The point of this thesis is to study the notion of dynamics in games which models the
behaviour of the players when they repeatedly update their strategy (i.e. their choices of actions) in order to achieve a better outcome. The idea behind the notion of dynamics is the following : the game is played once with a strategy profile for the players. One (or several) player is not satisfied with his strategy (because he could have chose a better strategy, due to the choice of the other players). Then the game is played a second time, with the new strategy profile. Maybe another player will be unsatisfied with his strategy and the game will be played once again. We say that a dynamics terminates when these updates converge to an equilibrium, i.e. a state in which the players have no incentive to further update their respective strategies.
We define several properties that a dynamics has to satisfy or not. For example, we can
require that a dynamics satisfy the one player property, which means that each update has to be performed by a unique player at a time.
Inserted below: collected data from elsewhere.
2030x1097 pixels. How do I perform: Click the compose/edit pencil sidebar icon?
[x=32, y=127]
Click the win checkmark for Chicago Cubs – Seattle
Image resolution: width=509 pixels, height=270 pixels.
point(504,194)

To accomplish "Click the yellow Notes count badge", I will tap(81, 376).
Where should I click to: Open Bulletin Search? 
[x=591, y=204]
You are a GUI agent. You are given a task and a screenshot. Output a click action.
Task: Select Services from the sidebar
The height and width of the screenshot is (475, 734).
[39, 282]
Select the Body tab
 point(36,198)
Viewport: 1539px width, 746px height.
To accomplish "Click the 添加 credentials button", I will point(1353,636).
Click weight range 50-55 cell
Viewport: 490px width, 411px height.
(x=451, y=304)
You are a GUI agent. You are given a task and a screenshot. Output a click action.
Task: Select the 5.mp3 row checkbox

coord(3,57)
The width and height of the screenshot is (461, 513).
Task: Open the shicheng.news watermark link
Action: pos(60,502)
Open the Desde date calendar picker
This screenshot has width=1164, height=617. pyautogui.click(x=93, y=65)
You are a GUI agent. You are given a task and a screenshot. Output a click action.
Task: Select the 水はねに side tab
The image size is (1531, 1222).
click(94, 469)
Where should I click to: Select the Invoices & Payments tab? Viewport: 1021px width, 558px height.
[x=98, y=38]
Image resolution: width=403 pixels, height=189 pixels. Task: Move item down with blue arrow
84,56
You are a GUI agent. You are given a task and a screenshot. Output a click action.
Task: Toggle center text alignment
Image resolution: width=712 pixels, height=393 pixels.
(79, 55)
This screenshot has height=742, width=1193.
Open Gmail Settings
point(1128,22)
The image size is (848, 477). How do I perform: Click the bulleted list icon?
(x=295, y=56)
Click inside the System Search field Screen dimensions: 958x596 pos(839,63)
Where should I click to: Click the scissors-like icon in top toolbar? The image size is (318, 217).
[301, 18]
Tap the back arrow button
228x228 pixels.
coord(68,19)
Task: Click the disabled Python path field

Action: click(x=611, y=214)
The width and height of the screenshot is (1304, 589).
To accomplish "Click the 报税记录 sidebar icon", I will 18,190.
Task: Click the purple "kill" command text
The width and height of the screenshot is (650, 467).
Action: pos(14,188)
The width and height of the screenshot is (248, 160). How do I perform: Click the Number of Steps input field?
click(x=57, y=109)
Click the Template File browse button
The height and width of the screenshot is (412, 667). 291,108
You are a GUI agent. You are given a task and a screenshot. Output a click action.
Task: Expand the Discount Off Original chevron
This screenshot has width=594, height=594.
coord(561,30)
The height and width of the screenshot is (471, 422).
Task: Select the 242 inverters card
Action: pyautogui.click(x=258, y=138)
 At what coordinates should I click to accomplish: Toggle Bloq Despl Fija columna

Another possible requirement the lazy property, which means that the players updating their strategy perform it with the minimal number of changes.
There are two kinds of contributions in the thesis. The first one is to draw a general frame-
work to reason about the termination of dynamics in order to show its applicability to particular problems. It relies on notions of preorders, in particular the simulation preorder. Simulations are usually defined on transition systems: intuitively, a system A simulates a system B if each step of B can be mimicked in A. We consider two kinds of preorders: preorders defined on game graphs, i.e. on the structure of the games; and simulations defined on the dynamics, which are useful to reason about termination (indeed, if a dynamics D1 simulates a dynamics D2 , and if D1 terminates, then D2 terminates as well). We show how the existence of a relation between game graphs implies the existence of a simulation between the induced dynamics of those games.
This technique allows us to check the termination of the dynamics using structural criteria about the game graph.
The second kind of contribution is the application to a particular context, characterised by
three parameters : the arena of the game, the conditions over the dynamics, and the payo_
functions of the players.
The first arena we deal with are sequential games (or games played on tree). Among other
results, we prove that the acyclicity of the preferences is a necessary and sufficient condition to ensure the termination of dynamics that respect the Subgame Improvement Property (i.e. every update has to improve the payoff in the subgame of the change). We also consider the so called Coalitional Dynamics (in which several players can make coalitions in order to update their strategies) and discover a pattern over the preferences of the players that has to be avoided.
The second arena is the so called One-player Games. We model BGP (Border Gateway
Protocol, which is standard interdomain routing protocol) into dynamics on graphs. We firstly
revisit some classical results of network theory in our context, then we identify a theoretical, relevant framework regarding to the termination of the dynamics.
We also make the first step in a broader context, considering some games played on graph,
such as reachability games and mean-payoff games. We only obtained some results of termination.